Could you write out, word for word, everything from the start of the records down to and including the line that contains "Toggle the Component"?

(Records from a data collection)
---------------

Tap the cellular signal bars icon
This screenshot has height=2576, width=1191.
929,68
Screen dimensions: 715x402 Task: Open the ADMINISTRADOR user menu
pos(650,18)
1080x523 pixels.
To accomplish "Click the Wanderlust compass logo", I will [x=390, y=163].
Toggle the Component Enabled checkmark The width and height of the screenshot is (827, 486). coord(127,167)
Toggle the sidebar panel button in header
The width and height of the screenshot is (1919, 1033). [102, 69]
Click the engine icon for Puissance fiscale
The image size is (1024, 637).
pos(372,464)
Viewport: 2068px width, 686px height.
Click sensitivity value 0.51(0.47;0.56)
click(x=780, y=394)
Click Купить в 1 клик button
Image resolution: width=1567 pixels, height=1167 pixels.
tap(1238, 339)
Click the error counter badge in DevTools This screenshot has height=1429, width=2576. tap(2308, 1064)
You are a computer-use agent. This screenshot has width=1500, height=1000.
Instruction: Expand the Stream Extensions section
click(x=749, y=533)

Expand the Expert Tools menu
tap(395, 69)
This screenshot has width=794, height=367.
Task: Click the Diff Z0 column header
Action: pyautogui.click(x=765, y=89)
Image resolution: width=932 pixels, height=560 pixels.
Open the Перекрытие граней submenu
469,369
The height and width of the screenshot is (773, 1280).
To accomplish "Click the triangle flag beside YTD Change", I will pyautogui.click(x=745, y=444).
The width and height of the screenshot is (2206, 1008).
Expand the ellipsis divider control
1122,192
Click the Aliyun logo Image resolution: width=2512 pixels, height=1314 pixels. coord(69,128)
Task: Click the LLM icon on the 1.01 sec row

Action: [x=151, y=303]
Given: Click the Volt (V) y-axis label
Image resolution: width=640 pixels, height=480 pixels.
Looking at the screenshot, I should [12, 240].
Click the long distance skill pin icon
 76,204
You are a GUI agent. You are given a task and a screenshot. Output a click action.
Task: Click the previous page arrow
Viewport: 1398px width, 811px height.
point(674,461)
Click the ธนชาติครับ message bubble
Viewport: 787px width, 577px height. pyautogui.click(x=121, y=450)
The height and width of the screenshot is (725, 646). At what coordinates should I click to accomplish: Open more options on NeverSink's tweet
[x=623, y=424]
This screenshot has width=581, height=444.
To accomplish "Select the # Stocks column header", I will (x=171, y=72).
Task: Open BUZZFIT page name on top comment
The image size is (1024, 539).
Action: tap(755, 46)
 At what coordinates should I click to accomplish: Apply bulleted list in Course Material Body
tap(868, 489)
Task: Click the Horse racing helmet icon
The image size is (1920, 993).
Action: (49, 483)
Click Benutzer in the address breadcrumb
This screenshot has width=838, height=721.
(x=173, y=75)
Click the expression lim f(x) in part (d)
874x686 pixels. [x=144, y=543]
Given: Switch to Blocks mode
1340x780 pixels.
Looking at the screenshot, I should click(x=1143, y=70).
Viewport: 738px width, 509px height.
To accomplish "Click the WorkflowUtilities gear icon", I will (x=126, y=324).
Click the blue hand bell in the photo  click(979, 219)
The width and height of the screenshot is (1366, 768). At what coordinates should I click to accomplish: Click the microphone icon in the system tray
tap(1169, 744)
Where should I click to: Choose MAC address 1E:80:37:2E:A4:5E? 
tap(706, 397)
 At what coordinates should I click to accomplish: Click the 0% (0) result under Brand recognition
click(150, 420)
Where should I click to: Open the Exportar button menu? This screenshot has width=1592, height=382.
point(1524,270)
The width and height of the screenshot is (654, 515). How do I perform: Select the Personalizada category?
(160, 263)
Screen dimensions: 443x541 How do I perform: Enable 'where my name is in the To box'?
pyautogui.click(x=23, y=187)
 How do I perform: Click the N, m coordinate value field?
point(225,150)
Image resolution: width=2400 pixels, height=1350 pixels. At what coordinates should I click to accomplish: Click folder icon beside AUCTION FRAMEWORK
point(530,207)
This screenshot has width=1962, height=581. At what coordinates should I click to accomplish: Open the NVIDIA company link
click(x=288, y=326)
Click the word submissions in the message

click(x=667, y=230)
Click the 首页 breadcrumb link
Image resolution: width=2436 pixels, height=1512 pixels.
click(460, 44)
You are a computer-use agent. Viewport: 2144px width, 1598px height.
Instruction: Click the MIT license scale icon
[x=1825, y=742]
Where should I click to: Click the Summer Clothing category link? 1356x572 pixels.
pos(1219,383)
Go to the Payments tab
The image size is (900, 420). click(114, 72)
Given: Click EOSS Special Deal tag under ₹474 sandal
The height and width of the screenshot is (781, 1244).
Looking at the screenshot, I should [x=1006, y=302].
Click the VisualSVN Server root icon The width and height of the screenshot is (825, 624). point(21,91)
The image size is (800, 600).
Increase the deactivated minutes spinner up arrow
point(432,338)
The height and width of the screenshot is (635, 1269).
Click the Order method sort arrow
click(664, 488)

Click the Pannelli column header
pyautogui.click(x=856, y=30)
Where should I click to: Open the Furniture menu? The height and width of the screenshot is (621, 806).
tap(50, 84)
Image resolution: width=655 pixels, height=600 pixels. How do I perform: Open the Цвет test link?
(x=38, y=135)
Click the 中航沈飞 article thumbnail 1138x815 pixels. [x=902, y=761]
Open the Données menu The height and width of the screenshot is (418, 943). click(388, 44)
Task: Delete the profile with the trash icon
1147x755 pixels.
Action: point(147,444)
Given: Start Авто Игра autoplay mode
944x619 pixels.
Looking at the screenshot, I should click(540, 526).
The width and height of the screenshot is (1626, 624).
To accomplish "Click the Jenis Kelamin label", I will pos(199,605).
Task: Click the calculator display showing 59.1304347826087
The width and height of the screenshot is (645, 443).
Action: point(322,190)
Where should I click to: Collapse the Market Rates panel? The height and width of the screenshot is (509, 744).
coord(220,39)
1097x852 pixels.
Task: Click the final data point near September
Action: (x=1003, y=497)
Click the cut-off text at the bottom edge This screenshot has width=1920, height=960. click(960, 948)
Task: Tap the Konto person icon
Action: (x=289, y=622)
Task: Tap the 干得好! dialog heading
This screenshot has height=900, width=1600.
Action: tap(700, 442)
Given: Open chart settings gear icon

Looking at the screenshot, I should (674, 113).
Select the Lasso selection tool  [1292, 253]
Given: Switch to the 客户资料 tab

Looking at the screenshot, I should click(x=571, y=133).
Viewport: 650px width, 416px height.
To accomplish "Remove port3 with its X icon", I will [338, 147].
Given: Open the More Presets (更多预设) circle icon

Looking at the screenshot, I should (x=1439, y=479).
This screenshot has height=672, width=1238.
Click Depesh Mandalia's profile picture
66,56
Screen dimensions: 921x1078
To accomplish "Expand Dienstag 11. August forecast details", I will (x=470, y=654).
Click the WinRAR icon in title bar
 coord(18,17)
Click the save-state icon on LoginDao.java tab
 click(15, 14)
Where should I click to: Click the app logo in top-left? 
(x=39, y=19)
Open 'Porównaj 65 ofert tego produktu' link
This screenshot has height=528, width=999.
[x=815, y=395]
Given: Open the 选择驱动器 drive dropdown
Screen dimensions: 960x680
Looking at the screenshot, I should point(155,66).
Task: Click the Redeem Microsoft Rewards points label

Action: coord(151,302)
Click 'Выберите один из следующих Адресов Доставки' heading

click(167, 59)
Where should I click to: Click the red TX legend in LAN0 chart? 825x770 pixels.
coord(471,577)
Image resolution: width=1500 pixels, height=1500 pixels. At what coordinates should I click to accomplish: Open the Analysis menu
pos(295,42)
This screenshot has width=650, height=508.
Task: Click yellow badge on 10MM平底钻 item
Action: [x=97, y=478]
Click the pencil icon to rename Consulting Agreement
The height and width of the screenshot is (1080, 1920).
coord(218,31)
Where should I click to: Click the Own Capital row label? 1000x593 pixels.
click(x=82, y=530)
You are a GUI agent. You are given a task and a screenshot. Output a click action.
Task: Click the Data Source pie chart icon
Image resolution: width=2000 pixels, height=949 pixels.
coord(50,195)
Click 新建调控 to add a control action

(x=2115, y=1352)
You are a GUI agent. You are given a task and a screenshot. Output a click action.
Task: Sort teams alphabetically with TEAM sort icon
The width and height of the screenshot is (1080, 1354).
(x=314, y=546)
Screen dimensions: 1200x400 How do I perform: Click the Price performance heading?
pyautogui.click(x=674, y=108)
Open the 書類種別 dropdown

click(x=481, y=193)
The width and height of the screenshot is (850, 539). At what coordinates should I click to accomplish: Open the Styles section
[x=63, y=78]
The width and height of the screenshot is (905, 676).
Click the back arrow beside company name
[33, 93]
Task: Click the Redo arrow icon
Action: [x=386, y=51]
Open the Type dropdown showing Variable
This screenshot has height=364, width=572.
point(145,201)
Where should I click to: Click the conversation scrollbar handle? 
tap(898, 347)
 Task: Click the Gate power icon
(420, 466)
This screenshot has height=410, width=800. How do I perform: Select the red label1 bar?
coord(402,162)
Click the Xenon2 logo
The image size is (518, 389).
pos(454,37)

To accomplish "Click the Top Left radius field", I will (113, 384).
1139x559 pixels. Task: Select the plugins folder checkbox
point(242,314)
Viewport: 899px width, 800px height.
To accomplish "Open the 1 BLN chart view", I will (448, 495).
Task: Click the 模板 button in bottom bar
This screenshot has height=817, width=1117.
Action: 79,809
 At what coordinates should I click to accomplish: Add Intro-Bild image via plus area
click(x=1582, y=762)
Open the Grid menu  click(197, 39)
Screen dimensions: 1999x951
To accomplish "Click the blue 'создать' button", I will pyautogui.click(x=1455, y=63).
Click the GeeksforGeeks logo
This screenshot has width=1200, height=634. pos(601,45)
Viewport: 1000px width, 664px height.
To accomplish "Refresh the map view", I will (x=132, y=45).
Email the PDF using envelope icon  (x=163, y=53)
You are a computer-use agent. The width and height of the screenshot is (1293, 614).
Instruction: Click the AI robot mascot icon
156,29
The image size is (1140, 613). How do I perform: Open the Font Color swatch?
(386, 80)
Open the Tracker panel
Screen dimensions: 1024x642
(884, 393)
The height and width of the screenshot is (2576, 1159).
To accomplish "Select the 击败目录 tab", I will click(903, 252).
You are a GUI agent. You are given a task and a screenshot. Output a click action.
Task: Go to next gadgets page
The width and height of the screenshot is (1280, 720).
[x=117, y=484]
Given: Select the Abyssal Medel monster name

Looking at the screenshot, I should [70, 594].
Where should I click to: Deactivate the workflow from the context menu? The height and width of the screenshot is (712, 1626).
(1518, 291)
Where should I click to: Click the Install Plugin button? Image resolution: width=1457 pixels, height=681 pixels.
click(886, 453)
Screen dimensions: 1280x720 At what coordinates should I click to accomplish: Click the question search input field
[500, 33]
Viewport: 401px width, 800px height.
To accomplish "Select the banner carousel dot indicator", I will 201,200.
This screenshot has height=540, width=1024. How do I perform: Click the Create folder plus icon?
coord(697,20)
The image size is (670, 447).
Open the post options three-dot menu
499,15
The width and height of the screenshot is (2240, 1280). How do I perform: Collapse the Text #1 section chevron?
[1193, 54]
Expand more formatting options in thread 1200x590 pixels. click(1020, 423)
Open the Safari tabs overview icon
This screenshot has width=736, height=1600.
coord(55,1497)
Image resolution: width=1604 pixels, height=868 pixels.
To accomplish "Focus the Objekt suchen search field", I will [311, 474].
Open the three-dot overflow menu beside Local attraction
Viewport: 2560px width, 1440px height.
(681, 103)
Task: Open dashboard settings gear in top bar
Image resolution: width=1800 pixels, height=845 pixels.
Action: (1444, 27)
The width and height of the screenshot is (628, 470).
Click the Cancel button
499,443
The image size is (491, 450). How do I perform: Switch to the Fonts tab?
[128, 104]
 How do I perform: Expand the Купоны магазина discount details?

---------------

§ **Answer below**
Tap the cellular signal bars icon
This screenshot has height=2576, width=1191.
929,68
Screen dimensions: 715x402 Task: Open the ADMINISTRADOR user menu
pos(650,18)
1080x523 pixels.
To accomplish "Click the Wanderlust compass logo", I will [x=390, y=163].
Toggle the Component Enabled checkmark The width and height of the screenshot is (827, 486). coord(127,167)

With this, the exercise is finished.